ANAHEIM — Everyone was curious how young A's right-hander Trevor Cahill would fare Tuesday night against Los Angeles Angels hitters.
Cahill pitched admirably over five innings in his major league debut. But it was what the A's did at the plate, even with Matt Holliday out ill, that was most needed in a 6-4 victory at Angel Stadium.
After being shut out on just three hits in Monday's opener, the A's broke through for 16 hits. They hardly pounded the ball — 12 of their 16 hits were singles — but it was still a welcome rebound effort as they chalked up win No. 1 for 2009.
And the A's discovered their offense without the presence of Holliday, their left fielder who was sick and never made it to the ballpark.
"I think guys finally relaxed and swung the bat," first baseman Jason Giambi said. "I think everybody was just a little tight (Monday)."
Cahill, 21, — in the majors after starting last season at Single-A and making just six starts at Double-A — battled command problems, particularly with his diving sinker.
He gave up a run in each of the first two innings. But to his credit, he minimized the damage. He left after five innings, giving up three runs (two earned) on five hits. He walked five and struck out one.
Cahill said he was actually more nervous Monday while anticipating his first start than on Tuesday.
"I kind of put pressure on myself, walking guys, having guys on base," he said. "It could have been a lot worse. I did a decent job making pitches when I had to."
The A's broke a 3-3 tie with two runs in the seventh. The first scored on Eric Chavez's bases-loaded fielder's choice. Jack Cust followed with a bloop single to score Giambi.
Cust was 3-for-4 with two RBI, his hitting making up for a dropped fly in right field that led to an Angels run.
Giambi's RBI double down the left-field line in the eighth added an insurance run. He finished 3-for-5, and moved past Jose Canseco for 10th place on Oakland's all-time hits list (1,052).
Brad Ziegler allowed a harmless run in the ninth and nailed down the save, part of an impressive four innings from the A's bullpen.
The A's trailed 2-0 but broke through for three runs in the fourth, after which Giambi sensed a collective sigh of relief in the dugout.
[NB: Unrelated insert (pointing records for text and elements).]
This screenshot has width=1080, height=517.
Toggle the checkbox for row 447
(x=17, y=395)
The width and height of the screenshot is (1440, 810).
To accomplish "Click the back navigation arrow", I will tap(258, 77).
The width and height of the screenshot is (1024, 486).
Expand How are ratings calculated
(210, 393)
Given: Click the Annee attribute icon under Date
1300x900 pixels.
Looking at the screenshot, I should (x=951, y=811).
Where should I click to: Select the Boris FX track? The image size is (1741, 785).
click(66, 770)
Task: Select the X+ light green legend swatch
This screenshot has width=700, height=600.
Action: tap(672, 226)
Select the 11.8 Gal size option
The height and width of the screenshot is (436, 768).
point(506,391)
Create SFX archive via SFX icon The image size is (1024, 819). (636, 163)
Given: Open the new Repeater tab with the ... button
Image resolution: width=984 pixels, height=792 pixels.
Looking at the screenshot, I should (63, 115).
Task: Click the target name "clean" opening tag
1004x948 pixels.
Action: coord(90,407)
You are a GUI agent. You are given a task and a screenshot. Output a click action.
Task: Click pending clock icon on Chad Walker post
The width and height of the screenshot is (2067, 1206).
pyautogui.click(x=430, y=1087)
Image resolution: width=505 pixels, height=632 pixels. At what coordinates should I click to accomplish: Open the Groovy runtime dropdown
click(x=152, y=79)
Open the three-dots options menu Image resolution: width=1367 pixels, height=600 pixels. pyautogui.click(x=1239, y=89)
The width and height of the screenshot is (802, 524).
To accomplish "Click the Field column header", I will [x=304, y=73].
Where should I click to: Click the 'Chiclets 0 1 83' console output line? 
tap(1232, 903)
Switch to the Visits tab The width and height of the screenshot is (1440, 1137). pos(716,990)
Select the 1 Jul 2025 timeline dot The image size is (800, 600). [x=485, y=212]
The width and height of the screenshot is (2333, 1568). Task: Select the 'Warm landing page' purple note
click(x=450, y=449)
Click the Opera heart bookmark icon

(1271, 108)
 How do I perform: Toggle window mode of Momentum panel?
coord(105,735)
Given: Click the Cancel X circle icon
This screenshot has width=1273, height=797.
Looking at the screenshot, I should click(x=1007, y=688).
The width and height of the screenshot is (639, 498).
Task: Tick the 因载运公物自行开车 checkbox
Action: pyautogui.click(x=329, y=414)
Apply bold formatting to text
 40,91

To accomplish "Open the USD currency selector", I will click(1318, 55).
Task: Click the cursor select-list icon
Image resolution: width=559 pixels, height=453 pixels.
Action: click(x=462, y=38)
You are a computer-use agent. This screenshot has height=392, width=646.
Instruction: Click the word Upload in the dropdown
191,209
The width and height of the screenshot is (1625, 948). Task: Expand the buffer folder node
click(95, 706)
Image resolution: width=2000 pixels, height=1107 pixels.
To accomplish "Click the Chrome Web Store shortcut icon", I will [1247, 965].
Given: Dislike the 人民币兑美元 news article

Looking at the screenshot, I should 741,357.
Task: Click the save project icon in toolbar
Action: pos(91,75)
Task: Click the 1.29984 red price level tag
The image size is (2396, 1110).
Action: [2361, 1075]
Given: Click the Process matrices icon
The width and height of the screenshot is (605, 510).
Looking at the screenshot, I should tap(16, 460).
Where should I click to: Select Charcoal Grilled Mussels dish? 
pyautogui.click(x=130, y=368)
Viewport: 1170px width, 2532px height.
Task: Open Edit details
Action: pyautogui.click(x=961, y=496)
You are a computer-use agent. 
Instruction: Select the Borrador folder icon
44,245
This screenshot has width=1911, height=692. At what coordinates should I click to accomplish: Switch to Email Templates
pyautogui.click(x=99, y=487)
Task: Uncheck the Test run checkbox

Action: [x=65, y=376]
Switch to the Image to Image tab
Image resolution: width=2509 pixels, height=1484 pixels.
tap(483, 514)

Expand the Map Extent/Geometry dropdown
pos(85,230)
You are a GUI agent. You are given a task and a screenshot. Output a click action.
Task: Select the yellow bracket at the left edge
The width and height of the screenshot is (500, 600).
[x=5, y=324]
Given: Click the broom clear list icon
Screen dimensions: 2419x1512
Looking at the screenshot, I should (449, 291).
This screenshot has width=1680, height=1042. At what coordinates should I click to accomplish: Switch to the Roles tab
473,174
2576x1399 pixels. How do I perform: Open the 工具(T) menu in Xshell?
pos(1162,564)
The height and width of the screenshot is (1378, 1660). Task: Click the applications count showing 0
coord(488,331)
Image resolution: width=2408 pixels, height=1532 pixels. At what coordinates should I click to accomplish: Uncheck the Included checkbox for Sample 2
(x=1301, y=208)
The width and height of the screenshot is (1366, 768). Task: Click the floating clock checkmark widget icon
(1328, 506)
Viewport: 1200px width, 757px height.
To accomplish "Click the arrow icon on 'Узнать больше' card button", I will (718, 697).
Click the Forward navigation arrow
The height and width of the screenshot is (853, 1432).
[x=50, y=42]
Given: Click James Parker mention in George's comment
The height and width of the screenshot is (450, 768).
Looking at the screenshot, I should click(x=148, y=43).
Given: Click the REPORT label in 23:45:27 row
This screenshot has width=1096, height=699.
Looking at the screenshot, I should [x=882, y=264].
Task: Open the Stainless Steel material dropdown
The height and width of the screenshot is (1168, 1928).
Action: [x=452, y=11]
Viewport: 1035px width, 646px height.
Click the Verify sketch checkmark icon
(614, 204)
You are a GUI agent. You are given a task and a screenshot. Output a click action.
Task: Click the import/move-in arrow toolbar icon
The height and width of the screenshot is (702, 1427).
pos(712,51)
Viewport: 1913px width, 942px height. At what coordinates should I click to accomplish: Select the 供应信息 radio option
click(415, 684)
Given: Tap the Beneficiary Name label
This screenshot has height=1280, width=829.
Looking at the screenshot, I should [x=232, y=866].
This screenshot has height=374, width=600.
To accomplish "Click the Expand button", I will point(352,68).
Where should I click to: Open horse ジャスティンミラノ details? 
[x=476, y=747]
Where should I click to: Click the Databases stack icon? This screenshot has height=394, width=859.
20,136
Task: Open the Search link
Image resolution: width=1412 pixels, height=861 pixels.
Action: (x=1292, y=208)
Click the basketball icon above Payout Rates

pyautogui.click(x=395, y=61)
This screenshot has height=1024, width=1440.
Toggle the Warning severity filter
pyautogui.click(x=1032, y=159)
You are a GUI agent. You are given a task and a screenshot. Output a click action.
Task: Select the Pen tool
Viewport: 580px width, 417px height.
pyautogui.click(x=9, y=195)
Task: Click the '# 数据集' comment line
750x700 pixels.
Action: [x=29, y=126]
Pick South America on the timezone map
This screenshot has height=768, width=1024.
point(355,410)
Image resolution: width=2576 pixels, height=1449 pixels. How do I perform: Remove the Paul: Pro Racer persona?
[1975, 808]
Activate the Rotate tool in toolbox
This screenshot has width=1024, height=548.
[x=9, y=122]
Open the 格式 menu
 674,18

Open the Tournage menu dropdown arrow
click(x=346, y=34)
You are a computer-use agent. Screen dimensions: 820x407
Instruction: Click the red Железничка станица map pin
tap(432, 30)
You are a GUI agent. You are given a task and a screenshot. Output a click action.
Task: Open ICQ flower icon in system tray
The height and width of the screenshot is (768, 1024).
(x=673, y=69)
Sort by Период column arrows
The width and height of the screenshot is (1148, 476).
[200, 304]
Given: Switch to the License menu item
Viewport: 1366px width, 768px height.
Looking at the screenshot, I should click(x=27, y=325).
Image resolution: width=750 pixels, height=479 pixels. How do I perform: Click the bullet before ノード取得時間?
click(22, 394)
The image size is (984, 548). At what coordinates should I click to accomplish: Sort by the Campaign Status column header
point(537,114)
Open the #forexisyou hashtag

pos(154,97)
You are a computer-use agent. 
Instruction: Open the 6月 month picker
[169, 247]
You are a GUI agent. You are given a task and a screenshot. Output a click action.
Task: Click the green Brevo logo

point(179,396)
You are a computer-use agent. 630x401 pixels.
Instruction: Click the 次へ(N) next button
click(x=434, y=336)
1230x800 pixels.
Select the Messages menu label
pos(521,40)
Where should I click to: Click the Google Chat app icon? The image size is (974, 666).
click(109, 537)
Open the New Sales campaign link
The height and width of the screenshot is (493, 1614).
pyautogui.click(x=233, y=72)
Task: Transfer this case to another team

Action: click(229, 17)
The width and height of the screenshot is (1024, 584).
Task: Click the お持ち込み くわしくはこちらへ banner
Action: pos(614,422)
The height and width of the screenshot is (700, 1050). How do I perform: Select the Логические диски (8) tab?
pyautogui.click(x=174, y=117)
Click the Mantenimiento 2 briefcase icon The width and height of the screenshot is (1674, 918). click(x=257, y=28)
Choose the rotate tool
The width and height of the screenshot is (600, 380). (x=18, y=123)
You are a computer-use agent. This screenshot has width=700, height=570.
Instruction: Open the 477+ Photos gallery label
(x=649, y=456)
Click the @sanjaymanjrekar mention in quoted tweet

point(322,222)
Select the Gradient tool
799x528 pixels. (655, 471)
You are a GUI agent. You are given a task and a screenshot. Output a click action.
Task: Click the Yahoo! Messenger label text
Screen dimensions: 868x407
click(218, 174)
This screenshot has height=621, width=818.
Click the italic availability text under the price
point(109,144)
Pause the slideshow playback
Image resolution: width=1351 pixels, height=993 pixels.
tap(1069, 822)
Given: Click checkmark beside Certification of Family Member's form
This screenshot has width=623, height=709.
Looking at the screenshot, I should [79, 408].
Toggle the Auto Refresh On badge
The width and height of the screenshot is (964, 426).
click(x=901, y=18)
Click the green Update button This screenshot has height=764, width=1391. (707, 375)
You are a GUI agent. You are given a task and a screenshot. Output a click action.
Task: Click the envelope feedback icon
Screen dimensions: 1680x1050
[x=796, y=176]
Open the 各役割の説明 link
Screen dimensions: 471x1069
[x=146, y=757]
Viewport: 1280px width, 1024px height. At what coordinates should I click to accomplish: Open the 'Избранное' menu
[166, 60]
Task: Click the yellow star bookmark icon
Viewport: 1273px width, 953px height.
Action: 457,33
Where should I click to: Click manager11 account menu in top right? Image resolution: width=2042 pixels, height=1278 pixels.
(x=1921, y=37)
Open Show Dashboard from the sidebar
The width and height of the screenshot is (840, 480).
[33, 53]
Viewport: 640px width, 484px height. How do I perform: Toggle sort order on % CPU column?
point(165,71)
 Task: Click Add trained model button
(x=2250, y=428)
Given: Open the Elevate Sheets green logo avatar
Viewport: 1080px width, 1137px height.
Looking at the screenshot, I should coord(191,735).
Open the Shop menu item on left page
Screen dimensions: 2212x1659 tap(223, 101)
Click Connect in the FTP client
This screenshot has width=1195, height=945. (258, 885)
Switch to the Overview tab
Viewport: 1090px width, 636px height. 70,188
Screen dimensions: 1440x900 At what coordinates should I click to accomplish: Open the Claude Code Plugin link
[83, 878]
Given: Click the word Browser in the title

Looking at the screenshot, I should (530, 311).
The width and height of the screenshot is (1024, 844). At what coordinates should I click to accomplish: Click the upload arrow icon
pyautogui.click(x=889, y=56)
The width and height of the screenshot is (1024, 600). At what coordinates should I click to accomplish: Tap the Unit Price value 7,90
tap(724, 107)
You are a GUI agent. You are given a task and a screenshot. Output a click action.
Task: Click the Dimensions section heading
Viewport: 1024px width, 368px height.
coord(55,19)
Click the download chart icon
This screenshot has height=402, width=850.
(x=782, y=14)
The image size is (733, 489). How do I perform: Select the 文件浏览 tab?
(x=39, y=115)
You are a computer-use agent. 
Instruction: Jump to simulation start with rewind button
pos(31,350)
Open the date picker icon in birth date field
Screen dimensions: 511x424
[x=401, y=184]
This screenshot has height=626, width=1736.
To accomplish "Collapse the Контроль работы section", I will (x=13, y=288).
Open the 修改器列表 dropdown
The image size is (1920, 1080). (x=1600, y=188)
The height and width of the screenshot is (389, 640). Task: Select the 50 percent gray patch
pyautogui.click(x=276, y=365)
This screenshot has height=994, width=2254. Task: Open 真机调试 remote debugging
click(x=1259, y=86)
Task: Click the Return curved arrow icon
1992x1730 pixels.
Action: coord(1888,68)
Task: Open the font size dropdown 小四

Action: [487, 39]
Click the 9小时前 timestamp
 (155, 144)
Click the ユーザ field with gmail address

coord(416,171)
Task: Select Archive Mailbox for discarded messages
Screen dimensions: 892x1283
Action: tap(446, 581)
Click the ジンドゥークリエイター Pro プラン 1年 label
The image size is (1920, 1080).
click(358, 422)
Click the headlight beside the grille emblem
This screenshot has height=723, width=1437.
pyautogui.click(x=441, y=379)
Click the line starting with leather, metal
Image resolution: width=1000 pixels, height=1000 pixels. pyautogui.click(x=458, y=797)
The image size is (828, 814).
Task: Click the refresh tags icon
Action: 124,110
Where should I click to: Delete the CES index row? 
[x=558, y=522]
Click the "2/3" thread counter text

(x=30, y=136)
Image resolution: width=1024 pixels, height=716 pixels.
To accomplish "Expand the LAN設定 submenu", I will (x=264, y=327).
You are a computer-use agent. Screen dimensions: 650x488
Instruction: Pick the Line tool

Run-scoring singles from Cust and Mark Ellis were sandwiched around Travis Buck's RBI groundout to put the A's up 3-2.
The Angels tied the game in the fifth, a rally that started with Cust dropping a shallow fly off the bat of Vladimir Guerrero, who reached second.
Cahill then made an alert play, fielding Torii Hunter's comebacker and catching Guerrero in a rundown. Hunter would make it to second base on the play, however, and scored the tying run when Kendry Morales lined a single to center.
At 21 years and 37 days old, Cahill became the seventh youngest pitcher to start a game for Oakland.
According to baseball-reference.com, he was just the 16th pitcher since 1954 to make his big league debut in one of the first two games of the season.
Manager Bob Geren said Cahill will learn to control his sinker, a challenge because Cahill's pitches have so much movement.
"It was a good first step for him," Geren said.
Geren was hopeful Holliday could return tonight.